Merlin obviously proposes this solution to save Arthur’s life, but it’s also part of a long game. Since Arthur is a bastard, he will never be accepted by Uther at court, so for him to fulfill his rich destiny, he needs to get out into the wider world and really find himself.

Arthur isn’t exactly thrilled about the idea, but he takes it in stride. After leaving the castle he stops off at a fishing village to pull a Saxon slave boy named Durfel from a death pit, whom he takes to Avalon – a kind of outcast haven that Merlin runs – for protection. Arthur leaves, and time jumps forward eight whole years.
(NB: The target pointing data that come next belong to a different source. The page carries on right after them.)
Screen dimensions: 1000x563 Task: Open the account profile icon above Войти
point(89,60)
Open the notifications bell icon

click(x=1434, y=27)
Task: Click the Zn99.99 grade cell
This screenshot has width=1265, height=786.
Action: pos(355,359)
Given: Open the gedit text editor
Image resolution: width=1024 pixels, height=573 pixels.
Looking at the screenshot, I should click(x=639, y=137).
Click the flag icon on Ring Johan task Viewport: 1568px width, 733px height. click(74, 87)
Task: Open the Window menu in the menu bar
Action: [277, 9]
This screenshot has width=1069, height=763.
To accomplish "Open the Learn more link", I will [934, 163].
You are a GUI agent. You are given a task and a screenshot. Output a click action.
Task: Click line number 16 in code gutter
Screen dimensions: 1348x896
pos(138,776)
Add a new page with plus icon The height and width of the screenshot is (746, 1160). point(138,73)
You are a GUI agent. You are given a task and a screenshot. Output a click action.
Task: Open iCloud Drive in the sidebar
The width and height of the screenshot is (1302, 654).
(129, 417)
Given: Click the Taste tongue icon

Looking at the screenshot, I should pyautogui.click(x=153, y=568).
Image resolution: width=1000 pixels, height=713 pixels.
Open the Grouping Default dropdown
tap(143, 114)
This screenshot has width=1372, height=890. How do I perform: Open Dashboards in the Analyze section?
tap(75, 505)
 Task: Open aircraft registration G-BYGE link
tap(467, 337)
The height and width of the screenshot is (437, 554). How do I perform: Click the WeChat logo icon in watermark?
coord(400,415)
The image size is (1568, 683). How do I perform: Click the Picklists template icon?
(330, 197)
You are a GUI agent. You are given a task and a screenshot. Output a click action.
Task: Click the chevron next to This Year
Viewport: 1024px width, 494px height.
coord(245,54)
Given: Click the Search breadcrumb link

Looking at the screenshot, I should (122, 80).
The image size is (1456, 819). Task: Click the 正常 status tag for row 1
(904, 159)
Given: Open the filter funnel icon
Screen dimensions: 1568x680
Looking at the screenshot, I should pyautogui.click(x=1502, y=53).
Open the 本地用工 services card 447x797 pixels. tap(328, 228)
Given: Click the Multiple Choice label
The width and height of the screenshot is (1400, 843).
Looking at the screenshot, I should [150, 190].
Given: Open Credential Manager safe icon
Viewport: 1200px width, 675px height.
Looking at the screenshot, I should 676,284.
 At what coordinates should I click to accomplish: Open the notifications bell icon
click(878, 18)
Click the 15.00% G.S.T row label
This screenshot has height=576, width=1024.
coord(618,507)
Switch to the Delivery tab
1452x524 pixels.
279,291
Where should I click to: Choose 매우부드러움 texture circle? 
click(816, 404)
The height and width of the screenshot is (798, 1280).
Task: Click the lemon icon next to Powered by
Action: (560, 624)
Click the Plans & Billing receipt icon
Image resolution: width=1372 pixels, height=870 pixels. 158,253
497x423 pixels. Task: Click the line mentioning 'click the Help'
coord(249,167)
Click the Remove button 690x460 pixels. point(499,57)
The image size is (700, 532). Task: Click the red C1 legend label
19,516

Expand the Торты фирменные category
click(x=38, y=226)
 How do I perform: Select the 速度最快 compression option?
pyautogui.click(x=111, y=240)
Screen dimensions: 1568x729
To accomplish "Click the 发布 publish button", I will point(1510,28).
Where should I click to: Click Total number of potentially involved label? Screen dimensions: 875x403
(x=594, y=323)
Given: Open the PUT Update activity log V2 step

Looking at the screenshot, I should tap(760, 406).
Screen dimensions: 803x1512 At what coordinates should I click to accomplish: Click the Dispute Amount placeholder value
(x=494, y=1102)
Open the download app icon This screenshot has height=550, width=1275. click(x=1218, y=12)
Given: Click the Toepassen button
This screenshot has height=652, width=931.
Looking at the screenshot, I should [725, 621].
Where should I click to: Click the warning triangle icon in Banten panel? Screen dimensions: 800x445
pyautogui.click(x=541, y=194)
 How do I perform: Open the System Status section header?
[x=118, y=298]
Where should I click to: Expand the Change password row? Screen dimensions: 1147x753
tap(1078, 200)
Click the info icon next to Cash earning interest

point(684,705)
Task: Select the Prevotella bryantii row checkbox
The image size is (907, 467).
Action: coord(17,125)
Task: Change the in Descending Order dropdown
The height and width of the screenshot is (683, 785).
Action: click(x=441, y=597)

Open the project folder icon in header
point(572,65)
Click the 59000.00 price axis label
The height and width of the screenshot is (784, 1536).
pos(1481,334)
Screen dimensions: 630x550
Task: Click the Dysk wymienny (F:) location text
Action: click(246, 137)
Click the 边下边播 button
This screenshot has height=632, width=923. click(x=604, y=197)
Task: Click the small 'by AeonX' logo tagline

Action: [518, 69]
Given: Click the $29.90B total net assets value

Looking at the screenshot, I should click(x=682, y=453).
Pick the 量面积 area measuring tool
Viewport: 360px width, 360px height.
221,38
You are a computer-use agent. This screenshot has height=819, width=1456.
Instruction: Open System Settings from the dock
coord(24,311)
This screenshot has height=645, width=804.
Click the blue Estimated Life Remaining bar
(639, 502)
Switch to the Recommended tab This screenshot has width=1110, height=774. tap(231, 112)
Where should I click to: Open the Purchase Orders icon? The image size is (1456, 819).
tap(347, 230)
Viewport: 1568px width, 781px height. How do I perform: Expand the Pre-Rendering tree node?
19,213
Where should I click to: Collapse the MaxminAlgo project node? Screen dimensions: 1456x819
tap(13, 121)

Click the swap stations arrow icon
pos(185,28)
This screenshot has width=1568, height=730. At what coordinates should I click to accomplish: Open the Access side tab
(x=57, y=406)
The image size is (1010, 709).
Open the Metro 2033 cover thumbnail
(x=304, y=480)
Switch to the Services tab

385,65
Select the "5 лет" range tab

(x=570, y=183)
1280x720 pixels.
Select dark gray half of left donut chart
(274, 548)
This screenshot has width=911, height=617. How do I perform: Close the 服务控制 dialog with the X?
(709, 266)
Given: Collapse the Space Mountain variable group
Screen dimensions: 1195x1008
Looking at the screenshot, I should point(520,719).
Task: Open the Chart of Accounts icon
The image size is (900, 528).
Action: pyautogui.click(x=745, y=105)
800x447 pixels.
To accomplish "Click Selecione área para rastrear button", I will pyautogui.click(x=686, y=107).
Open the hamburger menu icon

Why can’t Derfel and Nimue be together?

In the years that have passed off-screen, lots has changed, and lots has regrettably stayed the same. Derfel is now grown and played by Stuart Campbell, and he’s in an ill-advised romantic tryst with Merlin’s priestess Nimue (Ellie James), but Uther still hasn’t managed to unite the tribes, the Saxons are gaining ground, and he’s now old and infirm in more ways that one.

Well, he’s perhaps not totally infirm, since he manages to father another heir, whom he also names Mordred, but you know what I mean.

Derfel and Nimue can’t be together because the latter is destined to become a powerful soothsaying magician – she has visions of a growling wolf when they get frisky – and the Gods are, for some reason, pretty adamant about magical powers being practiced by virgins. So, Nimue essentially has to choose between magic and Derfel, and she chooses magic.

This is at least in part what prompts Derfel to leave Avalon and remain behind at court, where Arthur’s friend Owain (Daniel Ings) will secretly train him as a warrior, perhaps to one day fight alongside his hero and rescuer, Arthur himself.

Why does Merlin want Arthur to return?

The new club-footed Prince Mordred spells bad news because he gives Merlin creepy visions of a bloody future in which he butchers his own people at the behest of the Saxons. Merlin is adamant about this, but Uther, true to form, isn’t interested. He’s certainly not keen on the idea of finding Arthur and begging his forgiveness so that he can be reinstalled as heir to unite the tribes.

So, Merlin plans to take matters into his own hands. He’s going to track Arthur down in Gaul and coax him back home for what promises to be a long and complicated battle ahead, with Mordred positioned as an eventual villain.

The Winter King Season 1 Episode 1 Ending Explained

The premiere episode ends by promising what’s to come in the short term and the long term.

For one thing, there’s a revenge plot brewing at the court of King Uther, since when Gundleus (Simon Merrells), the born-again King of Siluria, pledges allegiance to Uther, Derfel recognizes a tattoo on his chest. It was Gundleus who killed Derfel’s mother, which he’s unlikely to let slide, threatening to undermine the new alliance between rival kingdoms before it even gets going.

Luckily, Merlin is able to catch up with Arthur and invites him home.

You can stream The Winter King Season 1 Episode 1 exclusively on MGM+.